Extracted records:
++++++
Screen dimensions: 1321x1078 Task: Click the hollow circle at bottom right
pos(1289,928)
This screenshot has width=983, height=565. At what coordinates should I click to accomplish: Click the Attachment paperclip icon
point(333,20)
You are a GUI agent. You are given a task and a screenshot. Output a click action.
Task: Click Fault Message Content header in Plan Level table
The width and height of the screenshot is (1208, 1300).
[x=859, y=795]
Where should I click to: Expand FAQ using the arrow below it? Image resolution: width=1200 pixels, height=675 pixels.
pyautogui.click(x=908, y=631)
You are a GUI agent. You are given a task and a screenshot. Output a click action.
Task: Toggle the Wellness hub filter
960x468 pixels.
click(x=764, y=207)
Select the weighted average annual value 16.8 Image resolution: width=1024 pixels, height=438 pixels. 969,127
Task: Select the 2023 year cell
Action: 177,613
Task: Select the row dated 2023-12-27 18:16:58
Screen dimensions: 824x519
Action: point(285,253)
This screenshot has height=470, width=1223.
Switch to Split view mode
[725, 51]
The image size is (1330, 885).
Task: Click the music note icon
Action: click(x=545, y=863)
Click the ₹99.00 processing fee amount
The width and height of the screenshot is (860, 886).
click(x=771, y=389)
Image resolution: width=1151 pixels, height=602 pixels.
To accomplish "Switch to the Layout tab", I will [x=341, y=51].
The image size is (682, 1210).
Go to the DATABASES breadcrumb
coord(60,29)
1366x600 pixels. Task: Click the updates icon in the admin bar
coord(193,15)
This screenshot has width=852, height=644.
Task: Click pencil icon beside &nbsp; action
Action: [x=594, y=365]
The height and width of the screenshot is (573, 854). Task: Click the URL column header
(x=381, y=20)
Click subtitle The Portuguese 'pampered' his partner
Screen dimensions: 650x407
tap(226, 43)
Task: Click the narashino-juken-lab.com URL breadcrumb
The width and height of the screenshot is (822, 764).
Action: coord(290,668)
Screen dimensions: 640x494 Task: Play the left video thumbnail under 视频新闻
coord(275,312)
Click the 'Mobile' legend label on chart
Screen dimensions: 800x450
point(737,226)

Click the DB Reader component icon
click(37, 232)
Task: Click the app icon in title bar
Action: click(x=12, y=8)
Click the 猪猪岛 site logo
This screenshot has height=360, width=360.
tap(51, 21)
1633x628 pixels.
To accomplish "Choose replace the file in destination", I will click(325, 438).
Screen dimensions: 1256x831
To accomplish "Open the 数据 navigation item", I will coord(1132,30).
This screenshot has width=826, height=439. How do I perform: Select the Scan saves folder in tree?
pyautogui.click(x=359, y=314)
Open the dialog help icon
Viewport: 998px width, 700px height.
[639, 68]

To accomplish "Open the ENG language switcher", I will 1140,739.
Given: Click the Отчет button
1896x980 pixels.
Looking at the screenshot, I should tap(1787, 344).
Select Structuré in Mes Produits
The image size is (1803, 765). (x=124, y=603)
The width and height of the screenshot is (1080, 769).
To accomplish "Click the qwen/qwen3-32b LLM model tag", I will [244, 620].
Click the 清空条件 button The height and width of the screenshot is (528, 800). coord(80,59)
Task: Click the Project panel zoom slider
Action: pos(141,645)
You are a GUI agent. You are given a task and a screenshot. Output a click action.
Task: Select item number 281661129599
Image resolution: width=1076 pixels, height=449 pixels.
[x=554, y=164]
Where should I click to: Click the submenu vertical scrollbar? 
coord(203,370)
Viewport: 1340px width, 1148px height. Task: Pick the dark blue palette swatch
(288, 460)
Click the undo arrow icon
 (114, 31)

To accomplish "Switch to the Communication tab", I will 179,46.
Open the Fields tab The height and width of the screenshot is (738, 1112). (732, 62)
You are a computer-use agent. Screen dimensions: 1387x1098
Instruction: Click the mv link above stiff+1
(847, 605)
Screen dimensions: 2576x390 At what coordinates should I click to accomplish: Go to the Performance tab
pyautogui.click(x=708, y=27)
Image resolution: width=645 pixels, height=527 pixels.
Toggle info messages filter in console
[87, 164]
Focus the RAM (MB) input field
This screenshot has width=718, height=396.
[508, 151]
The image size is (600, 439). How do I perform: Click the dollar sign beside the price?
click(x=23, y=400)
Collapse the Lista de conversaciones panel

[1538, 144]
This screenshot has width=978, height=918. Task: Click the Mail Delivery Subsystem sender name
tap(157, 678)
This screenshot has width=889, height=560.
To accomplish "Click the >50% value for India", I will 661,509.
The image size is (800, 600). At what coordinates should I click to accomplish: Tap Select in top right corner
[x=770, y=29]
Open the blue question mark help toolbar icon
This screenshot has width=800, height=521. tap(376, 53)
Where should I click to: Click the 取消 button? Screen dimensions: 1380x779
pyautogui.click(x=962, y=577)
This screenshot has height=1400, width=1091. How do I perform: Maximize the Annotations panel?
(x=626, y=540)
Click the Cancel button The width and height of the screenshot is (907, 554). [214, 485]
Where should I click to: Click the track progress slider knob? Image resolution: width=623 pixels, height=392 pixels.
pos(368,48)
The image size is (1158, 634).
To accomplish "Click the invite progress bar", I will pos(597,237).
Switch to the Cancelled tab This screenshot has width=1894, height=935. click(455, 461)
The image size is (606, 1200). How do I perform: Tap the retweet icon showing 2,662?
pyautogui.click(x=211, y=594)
++++++
#### How to complete this task
Using the records above, find and show each line with the string "item".

#### Exercise response
To accomplish "Open the 数据 navigation item", I will coord(1132,30).
Task: Select item number 281661129599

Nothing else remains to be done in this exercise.